あまりの騒々しさに皆が呆れる中、志緒が前に出てチャラ夫の頭に拳骨を落とした。ゴスッと音が響くほどだが、誰も気の毒には思わなかった。
「このバカ。あなたがバカな話し方すると、姉ちゃんが恥をかくでしょ」
「ちょっ、バカって言う方がバカなんすよ! ああ腹が立ったっす。こうなったら志緒姉ちゃんが行き遅れるようお祈りしてやるっす! どうか志緒姉ちゃんが立派な行き遅れになりますように」
いきなり二拍してお祈りしだした弟の姿に、志緒の顔がみるみる怒りで真っ赤になる。世の中には洒落にならない、という言葉があるのだ。
「こっ、こっ、このぉ! このバカ、おバカ!」
「八百万の神々に畏み畏み申す。どうか志緒姉ちゃんが行き遅れますように」
「バカバカバカバーカ!」
争いは同レベルでしか発生しない、そんな言葉の見本のような姉弟喧嘩が始まった。
神楽はやんやと喝采を送り、エルムと七海はクスクス笑っている。しかし亘は不機嫌顔だ。例え他人でも、行き遅れとか言われていると身につまされてしまうのだ。

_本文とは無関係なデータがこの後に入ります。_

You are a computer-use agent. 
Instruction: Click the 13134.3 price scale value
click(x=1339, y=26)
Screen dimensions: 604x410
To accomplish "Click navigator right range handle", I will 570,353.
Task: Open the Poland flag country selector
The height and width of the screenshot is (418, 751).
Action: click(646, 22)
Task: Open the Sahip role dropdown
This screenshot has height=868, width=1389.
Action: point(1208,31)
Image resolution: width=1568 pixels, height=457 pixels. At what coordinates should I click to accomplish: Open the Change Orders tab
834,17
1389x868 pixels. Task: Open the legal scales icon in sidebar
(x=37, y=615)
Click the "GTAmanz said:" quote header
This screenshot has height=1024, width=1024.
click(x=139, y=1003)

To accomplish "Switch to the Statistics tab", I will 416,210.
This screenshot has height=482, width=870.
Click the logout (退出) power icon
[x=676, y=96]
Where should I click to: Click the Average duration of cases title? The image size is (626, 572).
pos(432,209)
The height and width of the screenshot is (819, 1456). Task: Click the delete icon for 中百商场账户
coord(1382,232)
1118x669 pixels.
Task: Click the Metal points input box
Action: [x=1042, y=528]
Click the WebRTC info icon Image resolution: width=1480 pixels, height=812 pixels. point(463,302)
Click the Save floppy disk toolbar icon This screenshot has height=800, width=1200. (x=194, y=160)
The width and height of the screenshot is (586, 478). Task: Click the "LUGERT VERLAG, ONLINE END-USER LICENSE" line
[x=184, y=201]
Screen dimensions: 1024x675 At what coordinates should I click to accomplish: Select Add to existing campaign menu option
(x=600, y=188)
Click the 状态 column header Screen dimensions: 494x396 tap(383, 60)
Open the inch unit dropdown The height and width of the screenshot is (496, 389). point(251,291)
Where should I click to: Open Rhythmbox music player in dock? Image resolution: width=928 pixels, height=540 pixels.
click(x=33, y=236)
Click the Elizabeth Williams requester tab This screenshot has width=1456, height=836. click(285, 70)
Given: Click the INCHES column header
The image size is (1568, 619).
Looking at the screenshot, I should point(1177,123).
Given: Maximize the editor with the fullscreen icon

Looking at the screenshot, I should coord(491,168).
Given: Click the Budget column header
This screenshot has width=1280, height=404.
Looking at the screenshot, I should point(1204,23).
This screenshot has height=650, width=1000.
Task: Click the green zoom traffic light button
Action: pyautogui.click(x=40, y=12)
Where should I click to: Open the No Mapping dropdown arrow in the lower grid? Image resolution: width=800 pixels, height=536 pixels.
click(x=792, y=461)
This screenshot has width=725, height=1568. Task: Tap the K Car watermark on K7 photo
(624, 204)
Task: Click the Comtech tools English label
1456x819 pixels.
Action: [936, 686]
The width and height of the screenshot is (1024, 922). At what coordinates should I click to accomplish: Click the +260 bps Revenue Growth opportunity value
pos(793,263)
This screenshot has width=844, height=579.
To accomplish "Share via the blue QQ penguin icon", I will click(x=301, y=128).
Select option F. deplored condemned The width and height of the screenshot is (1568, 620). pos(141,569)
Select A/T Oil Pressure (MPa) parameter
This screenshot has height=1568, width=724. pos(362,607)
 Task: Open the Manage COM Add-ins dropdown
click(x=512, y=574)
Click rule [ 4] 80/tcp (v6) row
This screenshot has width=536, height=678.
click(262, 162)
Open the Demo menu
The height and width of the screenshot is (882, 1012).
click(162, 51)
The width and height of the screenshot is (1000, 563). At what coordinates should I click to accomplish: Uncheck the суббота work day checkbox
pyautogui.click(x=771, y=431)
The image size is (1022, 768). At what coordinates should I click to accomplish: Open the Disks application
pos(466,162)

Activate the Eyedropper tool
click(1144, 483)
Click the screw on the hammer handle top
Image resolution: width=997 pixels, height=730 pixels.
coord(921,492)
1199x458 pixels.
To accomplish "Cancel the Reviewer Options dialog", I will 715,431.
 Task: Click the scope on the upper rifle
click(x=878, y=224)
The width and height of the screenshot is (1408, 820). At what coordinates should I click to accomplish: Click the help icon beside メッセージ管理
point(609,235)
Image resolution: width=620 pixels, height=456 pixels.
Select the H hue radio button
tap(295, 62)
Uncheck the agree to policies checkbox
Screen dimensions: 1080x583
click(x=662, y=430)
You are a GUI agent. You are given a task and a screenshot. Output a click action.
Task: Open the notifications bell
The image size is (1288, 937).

そうして一歩引いていたため、隣に藤源次が現れるのに気付くことができた。
「やれやれまったく騒がしい奴よの。戦いながら騒々しいヤツなど初めてだ」
「あんなのが大勢いたら、逆に困るとは思わないか」
「違いない。チャラ之介が大勢いたら騒々しくて堪らぬのう」
苦笑する藤源次だが、呼び名がチャラ之介に変わっている。どうやらすっかりチャラ夫を気に入ったらしい。なんだかんだと、人の懐に飛び込むことが上手なヤツだ。
「しかし鍛えがいのある奴だな。伸び代があると言うべきか、鍛える所だらけと言うべきか悩むところだがの」
「最近の若い者にしてはマシな根性してるよな。おっと、これは年寄り臭いことを言ってしまった」
「確かに根性はある。他はまだまだだがな、ふふふっ」
さらに珍しく藤源次が笑い声をあげる。よっぽどチャラ夫を気に入ったようだ。それなのに、まだまだと言うのだから藤源次はツンデレ気味らしい。
ツンデレ忍者のおっさんとか誰得だろうか。
これで全員が集合した。なお姉弟の喧嘩の決着は、弟は姉に勝てないという世の常のとおりとなっている。
「タイミング良く全員揃ったな。さてどうする? また別れて戦うなら組を変えてもいいが」
「まあ待て、五条の。このペースで戦っては時間がかかり過ぎる。ここは我らが悪魔どもを狩り、異界の主の出現させてはどうだ」
藤源次が積極的に提案してくる。最初に会った時とは比べものにならない親しさだ。上手く誰かと仲良くなれた事実に密かに喜ぶ亘だった。
「そうだな、志緒もエルムも戦闘はこなしているからな。そうしようか」
「よし、では一気に悪魔を狩るかのう」
「ちょっと待った。近くに池があったけど、その中にも悪魔はいるのか」
「ふむ、当然だな水中にも悪魔はおる。もっとも地の利は向こうにあるゆえ、あまり手出しはせぬ方がよい」
悪魔を倒すことを生業とする藤源次が言うのだから、よっぽど不利なのだろう。
「なるほど、確かに水中だと倒しにくいな」
「そうだのう。ここらに居るのが餓鬼ゆえ、池の中に居る悪魔はもっと強かろうて。手を出すのは控えた方がよい」
「ほう、強い悪魔か。だったらDPも多そうだな」
亘がニヤリと笑うと、なぜか神楽があーあと首を横に振っていた。